=== Begin Enclosure ===
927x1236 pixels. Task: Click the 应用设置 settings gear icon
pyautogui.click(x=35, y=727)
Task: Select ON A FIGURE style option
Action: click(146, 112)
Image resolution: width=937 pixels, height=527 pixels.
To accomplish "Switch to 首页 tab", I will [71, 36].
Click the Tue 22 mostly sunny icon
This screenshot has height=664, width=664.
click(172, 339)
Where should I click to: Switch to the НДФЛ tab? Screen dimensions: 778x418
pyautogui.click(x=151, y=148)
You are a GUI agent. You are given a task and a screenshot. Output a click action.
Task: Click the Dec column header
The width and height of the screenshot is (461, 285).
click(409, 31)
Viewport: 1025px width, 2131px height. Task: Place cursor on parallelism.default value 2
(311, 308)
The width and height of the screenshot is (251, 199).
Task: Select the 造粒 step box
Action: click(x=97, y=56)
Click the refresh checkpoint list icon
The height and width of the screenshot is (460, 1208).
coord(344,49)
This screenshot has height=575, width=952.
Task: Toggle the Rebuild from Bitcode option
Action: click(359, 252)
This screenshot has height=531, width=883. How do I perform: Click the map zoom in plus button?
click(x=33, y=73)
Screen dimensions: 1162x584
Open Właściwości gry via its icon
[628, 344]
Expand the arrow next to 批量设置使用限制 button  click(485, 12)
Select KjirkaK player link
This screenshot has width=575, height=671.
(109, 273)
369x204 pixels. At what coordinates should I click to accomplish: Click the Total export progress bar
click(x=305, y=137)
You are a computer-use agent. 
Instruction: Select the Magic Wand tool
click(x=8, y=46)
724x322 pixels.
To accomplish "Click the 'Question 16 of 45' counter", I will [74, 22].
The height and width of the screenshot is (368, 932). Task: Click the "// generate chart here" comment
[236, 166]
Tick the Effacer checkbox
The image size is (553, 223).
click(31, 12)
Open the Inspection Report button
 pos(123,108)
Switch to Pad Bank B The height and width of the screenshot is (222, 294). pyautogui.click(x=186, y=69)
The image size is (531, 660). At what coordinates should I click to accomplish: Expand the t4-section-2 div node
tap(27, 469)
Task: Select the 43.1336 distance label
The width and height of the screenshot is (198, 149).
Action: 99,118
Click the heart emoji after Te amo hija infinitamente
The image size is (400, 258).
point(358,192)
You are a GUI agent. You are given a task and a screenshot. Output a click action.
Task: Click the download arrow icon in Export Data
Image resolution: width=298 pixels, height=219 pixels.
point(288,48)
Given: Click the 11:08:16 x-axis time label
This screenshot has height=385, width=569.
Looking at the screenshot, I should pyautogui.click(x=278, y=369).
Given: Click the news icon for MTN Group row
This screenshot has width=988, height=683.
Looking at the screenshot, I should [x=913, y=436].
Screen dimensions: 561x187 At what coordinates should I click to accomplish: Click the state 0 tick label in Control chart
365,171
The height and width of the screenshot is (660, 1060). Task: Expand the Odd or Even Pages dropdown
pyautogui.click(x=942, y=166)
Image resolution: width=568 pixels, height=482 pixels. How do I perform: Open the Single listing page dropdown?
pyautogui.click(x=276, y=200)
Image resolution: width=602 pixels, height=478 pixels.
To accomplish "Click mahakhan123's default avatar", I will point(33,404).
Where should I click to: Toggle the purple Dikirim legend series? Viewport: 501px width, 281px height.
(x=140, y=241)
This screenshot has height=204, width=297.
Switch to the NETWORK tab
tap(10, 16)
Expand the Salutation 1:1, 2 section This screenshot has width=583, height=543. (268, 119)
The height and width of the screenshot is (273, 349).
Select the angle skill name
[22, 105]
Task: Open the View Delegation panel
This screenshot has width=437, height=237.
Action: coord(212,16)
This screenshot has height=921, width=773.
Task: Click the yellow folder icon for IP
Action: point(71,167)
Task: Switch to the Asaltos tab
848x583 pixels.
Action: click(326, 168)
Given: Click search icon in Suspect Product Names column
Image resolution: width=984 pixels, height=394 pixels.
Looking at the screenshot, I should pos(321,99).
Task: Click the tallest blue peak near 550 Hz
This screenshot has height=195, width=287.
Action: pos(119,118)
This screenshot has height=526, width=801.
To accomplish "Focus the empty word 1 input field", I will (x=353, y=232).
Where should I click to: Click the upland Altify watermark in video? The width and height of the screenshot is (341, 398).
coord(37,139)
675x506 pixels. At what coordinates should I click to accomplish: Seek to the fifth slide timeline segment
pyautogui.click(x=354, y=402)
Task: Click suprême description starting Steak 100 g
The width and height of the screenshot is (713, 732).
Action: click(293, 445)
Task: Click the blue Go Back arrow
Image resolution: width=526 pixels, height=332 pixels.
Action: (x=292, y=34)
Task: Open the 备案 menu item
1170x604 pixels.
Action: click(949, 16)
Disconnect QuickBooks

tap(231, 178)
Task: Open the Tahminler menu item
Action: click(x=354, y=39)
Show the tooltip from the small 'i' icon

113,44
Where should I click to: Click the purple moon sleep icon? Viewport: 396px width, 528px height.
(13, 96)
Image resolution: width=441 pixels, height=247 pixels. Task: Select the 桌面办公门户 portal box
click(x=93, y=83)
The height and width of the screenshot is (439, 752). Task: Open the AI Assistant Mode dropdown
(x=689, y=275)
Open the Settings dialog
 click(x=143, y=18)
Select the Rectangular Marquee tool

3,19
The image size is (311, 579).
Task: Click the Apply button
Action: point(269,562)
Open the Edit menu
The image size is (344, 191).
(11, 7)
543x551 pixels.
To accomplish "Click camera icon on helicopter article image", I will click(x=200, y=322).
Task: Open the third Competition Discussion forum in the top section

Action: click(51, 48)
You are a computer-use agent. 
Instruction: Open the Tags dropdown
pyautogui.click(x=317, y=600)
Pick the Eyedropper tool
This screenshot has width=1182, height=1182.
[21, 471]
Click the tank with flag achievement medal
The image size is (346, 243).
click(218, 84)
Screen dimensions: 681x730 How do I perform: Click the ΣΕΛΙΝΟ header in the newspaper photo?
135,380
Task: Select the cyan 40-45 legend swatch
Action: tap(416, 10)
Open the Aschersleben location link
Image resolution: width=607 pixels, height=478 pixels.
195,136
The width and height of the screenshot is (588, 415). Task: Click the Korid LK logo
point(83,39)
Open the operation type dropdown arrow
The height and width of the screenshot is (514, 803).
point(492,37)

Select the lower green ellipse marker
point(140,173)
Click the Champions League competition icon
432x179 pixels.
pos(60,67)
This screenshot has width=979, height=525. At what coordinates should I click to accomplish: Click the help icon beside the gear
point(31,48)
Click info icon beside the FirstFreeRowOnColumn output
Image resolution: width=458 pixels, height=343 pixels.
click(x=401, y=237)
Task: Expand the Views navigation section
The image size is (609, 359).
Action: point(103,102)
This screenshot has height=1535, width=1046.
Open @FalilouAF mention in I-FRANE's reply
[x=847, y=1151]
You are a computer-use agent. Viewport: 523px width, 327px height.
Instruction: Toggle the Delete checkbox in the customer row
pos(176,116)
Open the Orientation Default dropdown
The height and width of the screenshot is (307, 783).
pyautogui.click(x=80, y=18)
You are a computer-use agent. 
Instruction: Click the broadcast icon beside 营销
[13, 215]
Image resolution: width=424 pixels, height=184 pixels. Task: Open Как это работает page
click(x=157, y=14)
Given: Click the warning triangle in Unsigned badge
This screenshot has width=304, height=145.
=== End Enclosure ===
» **Requirement**
Scan the material above for the word "blue", and copy every line in which it is found.

» **Exercise answer**
Task: Click the tallest blue peak near 550 Hz
Task: Click the blue Go Back arrow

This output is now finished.